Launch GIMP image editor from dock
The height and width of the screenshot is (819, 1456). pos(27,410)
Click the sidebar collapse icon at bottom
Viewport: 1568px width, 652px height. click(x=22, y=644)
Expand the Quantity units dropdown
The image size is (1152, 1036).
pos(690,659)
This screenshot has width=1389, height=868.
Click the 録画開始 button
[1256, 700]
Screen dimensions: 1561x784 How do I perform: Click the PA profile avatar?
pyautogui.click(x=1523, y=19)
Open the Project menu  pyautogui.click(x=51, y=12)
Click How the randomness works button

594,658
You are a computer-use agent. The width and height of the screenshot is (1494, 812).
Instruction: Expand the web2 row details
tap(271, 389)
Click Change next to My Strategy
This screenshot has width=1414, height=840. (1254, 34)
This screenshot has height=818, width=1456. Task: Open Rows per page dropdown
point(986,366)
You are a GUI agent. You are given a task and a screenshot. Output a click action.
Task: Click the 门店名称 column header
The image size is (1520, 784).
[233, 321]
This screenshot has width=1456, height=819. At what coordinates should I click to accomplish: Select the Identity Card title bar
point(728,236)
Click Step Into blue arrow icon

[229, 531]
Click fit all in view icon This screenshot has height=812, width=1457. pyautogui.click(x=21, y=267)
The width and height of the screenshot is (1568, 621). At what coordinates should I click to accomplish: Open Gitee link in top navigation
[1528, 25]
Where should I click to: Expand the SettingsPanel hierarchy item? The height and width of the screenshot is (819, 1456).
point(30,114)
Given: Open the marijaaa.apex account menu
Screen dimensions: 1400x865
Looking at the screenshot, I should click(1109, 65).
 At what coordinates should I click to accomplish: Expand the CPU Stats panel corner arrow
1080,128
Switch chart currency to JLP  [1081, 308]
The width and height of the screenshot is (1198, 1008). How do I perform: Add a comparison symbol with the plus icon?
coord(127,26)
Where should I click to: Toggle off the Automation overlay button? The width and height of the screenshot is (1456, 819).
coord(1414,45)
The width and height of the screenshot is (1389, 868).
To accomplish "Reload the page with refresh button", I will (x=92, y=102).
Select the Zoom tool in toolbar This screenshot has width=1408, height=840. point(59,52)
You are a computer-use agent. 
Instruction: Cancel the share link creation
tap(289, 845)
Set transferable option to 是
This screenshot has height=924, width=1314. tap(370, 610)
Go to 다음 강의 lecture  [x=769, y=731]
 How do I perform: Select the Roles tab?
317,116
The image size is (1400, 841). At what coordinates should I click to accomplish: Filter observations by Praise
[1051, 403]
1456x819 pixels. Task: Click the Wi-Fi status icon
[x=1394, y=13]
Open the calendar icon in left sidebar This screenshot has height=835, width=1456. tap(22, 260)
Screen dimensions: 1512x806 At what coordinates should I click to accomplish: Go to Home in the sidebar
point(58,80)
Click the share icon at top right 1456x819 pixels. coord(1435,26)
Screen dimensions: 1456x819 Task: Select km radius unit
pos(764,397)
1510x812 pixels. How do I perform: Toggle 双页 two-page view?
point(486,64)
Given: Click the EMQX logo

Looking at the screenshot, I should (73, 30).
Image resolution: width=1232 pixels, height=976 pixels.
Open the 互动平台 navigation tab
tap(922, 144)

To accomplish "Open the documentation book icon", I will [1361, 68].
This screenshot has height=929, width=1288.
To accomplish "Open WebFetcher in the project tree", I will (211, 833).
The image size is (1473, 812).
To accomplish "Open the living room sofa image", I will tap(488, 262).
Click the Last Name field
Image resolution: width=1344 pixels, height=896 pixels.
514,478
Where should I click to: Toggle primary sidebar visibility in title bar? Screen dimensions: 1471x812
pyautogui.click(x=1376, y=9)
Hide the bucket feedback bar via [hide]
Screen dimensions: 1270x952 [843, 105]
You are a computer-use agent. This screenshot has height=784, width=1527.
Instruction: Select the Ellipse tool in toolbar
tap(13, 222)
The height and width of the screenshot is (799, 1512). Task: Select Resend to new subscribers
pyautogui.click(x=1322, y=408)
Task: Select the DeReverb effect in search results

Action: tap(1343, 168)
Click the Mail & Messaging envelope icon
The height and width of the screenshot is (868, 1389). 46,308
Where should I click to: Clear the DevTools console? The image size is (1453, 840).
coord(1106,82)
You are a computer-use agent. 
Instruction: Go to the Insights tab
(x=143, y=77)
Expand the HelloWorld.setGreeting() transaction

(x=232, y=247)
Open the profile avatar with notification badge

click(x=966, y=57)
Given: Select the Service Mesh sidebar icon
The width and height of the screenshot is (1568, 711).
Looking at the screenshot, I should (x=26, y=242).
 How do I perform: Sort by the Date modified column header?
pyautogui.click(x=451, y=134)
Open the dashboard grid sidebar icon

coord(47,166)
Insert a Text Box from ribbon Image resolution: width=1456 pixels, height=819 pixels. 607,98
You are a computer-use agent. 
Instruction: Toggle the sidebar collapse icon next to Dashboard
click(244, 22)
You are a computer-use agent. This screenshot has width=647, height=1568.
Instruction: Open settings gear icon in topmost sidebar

• [TASK TO COMPLETE] Would you copy, unchanged, the stretch of the records above that begins at the line containing "Expand the HelloWorld.setGreeting()" and ends at the line containing "Given: Select the Service Mesh sidebar icon", and only that?

• [OUTPUT BELOW]
Expand the HelloWorld.setGreeting() transaction

(x=232, y=247)
Open the profile avatar with notification badge

click(x=966, y=57)
Given: Select the Service Mesh sidebar icon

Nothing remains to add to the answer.